> **WORK REQUIRED**: Print the listing lines starting at the line that contains "of China logo" and ending at the line that contains "I will pos(708,47).", both included, with every character reproduced as it appears.

====

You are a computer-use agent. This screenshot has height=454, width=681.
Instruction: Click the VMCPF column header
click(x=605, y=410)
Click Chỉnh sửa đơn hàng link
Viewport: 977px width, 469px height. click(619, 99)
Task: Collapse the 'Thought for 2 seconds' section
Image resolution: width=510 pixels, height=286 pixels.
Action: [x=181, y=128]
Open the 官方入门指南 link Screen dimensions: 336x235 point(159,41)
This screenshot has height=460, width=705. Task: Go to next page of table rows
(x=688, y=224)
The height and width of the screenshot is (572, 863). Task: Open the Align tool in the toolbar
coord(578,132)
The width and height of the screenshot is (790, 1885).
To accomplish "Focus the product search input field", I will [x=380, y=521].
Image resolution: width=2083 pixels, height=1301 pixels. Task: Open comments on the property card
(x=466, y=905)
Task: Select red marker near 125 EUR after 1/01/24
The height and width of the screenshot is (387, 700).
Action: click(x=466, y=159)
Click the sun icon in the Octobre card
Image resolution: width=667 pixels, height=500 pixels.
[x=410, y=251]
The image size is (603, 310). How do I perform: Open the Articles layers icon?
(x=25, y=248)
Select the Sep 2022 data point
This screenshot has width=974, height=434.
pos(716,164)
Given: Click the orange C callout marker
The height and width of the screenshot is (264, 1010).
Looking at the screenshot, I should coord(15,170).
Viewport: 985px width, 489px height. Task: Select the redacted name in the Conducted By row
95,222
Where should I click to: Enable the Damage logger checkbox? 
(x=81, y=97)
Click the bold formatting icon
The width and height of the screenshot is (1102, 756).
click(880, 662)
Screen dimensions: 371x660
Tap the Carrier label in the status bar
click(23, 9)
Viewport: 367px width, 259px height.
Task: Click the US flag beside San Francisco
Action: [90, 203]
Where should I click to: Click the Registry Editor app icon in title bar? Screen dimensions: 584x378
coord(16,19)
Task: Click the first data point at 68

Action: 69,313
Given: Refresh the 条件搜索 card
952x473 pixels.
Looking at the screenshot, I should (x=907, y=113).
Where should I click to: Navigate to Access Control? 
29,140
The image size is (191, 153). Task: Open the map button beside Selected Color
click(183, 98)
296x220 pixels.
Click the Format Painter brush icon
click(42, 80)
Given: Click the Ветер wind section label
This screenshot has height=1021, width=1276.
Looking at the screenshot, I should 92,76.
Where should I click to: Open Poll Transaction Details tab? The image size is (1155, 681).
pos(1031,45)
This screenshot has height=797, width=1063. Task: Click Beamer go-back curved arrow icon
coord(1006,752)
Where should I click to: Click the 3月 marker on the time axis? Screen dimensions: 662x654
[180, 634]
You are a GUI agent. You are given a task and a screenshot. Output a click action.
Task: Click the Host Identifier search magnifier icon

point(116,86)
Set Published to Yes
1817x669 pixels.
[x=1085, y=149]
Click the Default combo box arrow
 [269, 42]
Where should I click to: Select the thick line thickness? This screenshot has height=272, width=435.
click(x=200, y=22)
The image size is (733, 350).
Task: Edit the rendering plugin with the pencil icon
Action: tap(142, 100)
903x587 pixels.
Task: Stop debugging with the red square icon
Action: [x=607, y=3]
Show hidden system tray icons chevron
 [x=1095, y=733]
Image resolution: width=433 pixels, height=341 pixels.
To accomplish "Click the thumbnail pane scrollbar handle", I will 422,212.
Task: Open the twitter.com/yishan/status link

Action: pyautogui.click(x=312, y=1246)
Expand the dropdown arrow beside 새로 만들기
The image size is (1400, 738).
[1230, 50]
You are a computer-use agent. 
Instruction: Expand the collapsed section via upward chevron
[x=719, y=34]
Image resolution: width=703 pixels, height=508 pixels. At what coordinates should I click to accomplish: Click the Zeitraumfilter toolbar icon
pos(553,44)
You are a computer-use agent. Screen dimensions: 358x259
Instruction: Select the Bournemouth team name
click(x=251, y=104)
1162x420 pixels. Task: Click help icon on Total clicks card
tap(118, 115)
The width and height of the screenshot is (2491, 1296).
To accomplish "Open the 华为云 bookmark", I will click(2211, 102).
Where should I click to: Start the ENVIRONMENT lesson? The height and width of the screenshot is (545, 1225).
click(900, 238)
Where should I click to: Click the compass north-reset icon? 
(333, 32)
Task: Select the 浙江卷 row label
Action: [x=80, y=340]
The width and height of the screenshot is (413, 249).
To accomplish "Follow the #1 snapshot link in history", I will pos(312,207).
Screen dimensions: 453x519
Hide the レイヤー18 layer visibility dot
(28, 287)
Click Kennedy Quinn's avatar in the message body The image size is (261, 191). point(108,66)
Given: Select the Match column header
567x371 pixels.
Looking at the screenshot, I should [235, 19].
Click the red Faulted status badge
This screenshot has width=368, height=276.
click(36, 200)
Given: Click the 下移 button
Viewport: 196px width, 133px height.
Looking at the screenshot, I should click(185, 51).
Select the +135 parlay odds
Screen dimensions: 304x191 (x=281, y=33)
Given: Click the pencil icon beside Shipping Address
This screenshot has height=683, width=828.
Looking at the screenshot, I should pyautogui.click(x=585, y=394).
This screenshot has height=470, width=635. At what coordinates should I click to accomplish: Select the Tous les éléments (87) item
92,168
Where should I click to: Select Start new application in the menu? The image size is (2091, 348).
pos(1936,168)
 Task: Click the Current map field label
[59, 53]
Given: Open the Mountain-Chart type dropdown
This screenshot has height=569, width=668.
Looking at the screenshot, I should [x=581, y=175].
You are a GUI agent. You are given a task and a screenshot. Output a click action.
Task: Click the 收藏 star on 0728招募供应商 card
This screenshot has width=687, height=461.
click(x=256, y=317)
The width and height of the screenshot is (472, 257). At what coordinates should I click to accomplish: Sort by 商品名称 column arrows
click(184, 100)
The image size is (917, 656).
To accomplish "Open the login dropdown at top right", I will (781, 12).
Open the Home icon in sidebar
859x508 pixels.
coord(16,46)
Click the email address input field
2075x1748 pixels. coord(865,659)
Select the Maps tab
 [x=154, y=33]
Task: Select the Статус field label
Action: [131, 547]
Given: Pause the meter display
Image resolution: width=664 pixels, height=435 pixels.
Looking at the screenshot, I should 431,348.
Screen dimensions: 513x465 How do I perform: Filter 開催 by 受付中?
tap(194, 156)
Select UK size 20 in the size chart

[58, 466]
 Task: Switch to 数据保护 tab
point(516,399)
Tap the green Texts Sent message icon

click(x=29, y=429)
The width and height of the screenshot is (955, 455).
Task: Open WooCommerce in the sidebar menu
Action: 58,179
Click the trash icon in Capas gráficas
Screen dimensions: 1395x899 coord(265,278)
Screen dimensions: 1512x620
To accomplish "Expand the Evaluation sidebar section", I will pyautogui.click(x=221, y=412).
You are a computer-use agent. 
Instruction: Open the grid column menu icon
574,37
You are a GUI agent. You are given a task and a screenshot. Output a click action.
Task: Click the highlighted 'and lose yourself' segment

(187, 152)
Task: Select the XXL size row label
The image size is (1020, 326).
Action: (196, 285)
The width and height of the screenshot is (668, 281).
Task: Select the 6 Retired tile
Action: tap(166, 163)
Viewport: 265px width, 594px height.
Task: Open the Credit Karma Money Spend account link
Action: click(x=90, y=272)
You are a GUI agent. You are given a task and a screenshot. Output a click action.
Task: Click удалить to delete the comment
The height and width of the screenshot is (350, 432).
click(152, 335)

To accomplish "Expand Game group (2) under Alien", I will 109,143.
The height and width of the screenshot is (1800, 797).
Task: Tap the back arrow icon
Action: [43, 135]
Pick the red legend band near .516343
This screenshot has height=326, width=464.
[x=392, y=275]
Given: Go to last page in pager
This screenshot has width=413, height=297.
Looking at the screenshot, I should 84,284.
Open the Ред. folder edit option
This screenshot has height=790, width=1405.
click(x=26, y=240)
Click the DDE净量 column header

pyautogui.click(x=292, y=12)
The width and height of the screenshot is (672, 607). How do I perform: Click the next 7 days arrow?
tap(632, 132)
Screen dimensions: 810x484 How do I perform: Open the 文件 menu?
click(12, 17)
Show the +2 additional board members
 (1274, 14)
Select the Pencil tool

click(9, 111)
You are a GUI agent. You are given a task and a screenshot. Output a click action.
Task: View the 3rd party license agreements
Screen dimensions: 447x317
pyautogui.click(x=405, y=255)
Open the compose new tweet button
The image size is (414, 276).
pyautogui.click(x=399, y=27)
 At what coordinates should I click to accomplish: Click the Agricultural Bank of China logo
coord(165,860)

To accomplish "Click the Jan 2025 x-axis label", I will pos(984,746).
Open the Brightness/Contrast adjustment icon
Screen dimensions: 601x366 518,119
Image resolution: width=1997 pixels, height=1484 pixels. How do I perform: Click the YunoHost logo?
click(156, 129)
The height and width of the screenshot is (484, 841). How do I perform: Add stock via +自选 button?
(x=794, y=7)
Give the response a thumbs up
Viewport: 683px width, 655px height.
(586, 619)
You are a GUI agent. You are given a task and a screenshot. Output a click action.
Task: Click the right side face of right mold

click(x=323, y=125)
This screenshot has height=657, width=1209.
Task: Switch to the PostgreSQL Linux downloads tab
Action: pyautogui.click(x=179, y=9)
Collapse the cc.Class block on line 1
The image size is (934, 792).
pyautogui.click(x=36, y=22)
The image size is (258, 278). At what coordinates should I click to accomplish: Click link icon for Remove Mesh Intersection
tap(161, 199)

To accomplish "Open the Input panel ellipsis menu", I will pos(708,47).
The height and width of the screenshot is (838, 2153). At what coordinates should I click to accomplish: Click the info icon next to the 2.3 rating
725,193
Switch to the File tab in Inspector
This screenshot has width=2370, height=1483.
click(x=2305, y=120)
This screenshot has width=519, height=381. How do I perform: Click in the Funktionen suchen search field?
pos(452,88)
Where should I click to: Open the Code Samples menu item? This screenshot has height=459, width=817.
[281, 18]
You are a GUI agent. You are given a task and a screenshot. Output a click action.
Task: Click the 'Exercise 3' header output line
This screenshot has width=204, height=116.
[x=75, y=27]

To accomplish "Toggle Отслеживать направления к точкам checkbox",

====

> **REPLY TO THE TASK**:
 At what coordinates should I click to accomplish: Click the Agricultural Bank of China logo
coord(165,860)

To accomplish "Click the Jan 2025 x-axis label", I will pos(984,746).
Open the Brightness/Contrast adjustment icon
Screen dimensions: 601x366 518,119
Image resolution: width=1997 pixels, height=1484 pixels. How do I perform: Click the YunoHost logo?
click(156, 129)
The height and width of the screenshot is (484, 841). How do I perform: Add stock via +自选 button?
(x=794, y=7)
Give the response a thumbs up
Viewport: 683px width, 655px height.
(586, 619)
You are a GUI agent. You are given a task and a screenshot. Output a click action.
Task: Click the right side face of right mold

click(x=323, y=125)
This screenshot has height=657, width=1209.
Task: Switch to the PostgreSQL Linux downloads tab
Action: pyautogui.click(x=179, y=9)
Collapse the cc.Class block on line 1
The image size is (934, 792).
pyautogui.click(x=36, y=22)
The image size is (258, 278). At what coordinates should I click to accomplish: Click link icon for Remove Mesh Intersection
tap(161, 199)

To accomplish "Open the Input panel ellipsis menu", I will pos(708,47).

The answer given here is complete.